(Exercise inputs begins)

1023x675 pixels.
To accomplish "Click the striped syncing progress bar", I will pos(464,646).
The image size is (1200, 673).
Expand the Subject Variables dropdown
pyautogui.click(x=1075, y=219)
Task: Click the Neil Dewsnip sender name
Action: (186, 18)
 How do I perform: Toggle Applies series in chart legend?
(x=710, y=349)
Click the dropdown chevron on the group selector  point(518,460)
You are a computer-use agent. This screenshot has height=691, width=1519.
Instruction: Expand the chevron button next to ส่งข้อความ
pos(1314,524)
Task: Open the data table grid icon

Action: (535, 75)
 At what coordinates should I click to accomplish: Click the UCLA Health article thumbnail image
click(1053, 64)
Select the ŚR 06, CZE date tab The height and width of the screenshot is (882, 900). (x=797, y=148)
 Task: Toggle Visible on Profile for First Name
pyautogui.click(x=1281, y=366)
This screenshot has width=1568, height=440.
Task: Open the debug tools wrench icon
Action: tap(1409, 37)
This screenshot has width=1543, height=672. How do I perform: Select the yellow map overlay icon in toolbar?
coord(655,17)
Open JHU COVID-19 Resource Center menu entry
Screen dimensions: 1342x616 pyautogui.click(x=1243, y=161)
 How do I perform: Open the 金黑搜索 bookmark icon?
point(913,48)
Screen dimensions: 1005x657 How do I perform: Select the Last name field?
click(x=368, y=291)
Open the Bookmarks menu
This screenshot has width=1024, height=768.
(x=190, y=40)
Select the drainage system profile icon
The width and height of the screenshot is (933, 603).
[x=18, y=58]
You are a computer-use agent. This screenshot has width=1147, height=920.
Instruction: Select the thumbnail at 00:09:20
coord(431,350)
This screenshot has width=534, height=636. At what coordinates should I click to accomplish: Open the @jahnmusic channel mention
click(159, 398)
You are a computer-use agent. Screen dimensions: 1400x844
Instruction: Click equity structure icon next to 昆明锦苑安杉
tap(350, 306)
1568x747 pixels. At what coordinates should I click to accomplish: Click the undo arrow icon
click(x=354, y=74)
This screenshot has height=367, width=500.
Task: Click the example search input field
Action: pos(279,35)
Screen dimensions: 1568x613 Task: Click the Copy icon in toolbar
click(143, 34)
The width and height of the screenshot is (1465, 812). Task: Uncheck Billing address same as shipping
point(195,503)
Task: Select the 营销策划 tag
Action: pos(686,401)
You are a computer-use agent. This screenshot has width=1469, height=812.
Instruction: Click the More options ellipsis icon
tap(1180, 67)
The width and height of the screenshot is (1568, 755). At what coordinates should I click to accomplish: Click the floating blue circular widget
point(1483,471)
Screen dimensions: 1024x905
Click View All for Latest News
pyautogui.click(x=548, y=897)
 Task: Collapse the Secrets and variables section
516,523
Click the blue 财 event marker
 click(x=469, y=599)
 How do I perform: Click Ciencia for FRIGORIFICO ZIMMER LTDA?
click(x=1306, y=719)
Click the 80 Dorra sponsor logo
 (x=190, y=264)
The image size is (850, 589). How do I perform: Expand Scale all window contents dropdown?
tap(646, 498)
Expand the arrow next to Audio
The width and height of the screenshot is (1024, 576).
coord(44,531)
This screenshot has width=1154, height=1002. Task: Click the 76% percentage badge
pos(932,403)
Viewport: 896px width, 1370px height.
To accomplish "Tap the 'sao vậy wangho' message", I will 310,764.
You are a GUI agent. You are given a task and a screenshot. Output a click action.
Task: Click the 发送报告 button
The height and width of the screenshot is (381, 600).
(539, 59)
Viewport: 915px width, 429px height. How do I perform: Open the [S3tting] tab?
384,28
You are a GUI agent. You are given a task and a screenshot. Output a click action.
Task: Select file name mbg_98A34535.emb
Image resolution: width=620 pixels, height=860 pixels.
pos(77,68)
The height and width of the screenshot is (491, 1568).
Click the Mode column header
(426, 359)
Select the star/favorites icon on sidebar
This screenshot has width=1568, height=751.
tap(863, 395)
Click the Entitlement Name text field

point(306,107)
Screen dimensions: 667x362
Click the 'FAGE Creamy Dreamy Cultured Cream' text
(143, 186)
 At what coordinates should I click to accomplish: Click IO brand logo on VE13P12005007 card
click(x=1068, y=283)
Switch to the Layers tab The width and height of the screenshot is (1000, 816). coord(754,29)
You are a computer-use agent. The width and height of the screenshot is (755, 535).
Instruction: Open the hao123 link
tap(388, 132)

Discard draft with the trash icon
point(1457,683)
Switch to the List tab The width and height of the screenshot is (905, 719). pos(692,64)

(Exercise inputs ends)

▶ [Exercise description] For each record above, give it again without a single change.

▶ [Solution for this problem]
1023x675 pixels.
To accomplish "Click the striped syncing progress bar", I will pos(464,646).
The image size is (1200, 673).
Expand the Subject Variables dropdown
pyautogui.click(x=1075, y=219)
Task: Click the Neil Dewsnip sender name
Action: (186, 18)
 How do I perform: Toggle Applies series in chart legend?
(x=710, y=349)
Click the dropdown chevron on the group selector  point(518,460)
You are a computer-use agent. This screenshot has height=691, width=1519.
Instruction: Expand the chevron button next to ส่งข้อความ
pos(1314,524)
Task: Open the data table grid icon

Action: (535, 75)
 At what coordinates should I click to accomplish: Click the UCLA Health article thumbnail image
click(1053, 64)
Select the ŚR 06, CZE date tab The height and width of the screenshot is (882, 900). (x=797, y=148)
 Task: Toggle Visible on Profile for First Name
pyautogui.click(x=1281, y=366)
This screenshot has width=1568, height=440.
Task: Open the debug tools wrench icon
Action: tap(1409, 37)
This screenshot has width=1543, height=672. How do I perform: Select the yellow map overlay icon in toolbar?
coord(655,17)
Open JHU COVID-19 Resource Center menu entry
Screen dimensions: 1342x616 pyautogui.click(x=1243, y=161)
 How do I perform: Open the 金黑搜索 bookmark icon?
point(913,48)
Screen dimensions: 1005x657 How do I perform: Select the Last name field?
click(x=368, y=291)
Open the Bookmarks menu
This screenshot has width=1024, height=768.
(x=190, y=40)
Select the drainage system profile icon
The width and height of the screenshot is (933, 603).
[x=18, y=58]
You are a computer-use agent. This screenshot has width=1147, height=920.
Instruction: Select the thumbnail at 00:09:20
coord(431,350)
This screenshot has width=534, height=636. At what coordinates should I click to accomplish: Open the @jahnmusic channel mention
click(159, 398)
You are a computer-use agent. Screen dimensions: 1400x844
Instruction: Click equity structure icon next to 昆明锦苑安杉
tap(350, 306)
1568x747 pixels. At what coordinates should I click to accomplish: Click the undo arrow icon
click(x=354, y=74)
This screenshot has height=367, width=500.
Task: Click the example search input field
Action: pos(279,35)
Screen dimensions: 1568x613 Task: Click the Copy icon in toolbar
click(143, 34)
The width and height of the screenshot is (1465, 812). Task: Uncheck Billing address same as shipping
point(195,503)
Task: Select the 营销策划 tag
Action: pos(686,401)
You are a computer-use agent. This screenshot has width=1469, height=812.
Instruction: Click the More options ellipsis icon
tap(1180, 67)
The width and height of the screenshot is (1568, 755). At what coordinates should I click to accomplish: Click the floating blue circular widget
point(1483,471)
Screen dimensions: 1024x905
Click View All for Latest News
pyautogui.click(x=548, y=897)
 Task: Collapse the Secrets and variables section
516,523
Click the blue 财 event marker
 click(x=469, y=599)
 How do I perform: Click Ciencia for FRIGORIFICO ZIMMER LTDA?
click(x=1306, y=719)
Click the 80 Dorra sponsor logo
 (x=190, y=264)
The image size is (850, 589). How do I perform: Expand Scale all window contents dropdown?
tap(646, 498)
Expand the arrow next to Audio
The width and height of the screenshot is (1024, 576).
coord(44,531)
This screenshot has width=1154, height=1002. Task: Click the 76% percentage badge
pos(932,403)
Viewport: 896px width, 1370px height.
To accomplish "Tap the 'sao vậy wangho' message", I will 310,764.
You are a GUI agent. You are given a task and a screenshot. Output a click action.
Task: Click the 发送报告 button
The height and width of the screenshot is (381, 600).
(539, 59)
Viewport: 915px width, 429px height. How do I perform: Open the [S3tting] tab?
384,28
You are a GUI agent. You are given a task and a screenshot. Output a click action.
Task: Select file name mbg_98A34535.emb
Image resolution: width=620 pixels, height=860 pixels.
pos(77,68)
The height and width of the screenshot is (491, 1568).
Click the Mode column header
(426, 359)
Select the star/favorites icon on sidebar
This screenshot has width=1568, height=751.
tap(863, 395)
Click the Entitlement Name text field

point(306,107)
Screen dimensions: 667x362
Click the 'FAGE Creamy Dreamy Cultured Cream' text
(143, 186)
 At what coordinates should I click to accomplish: Click IO brand logo on VE13P12005007 card
click(x=1068, y=283)
Switch to the Layers tab The width and height of the screenshot is (1000, 816). coord(754,29)
You are a computer-use agent. The width and height of the screenshot is (755, 535).
Instruction: Open the hao123 link
tap(388, 132)

Discard draft with the trash icon
point(1457,683)
Switch to the List tab The width and height of the screenshot is (905, 719). pos(692,64)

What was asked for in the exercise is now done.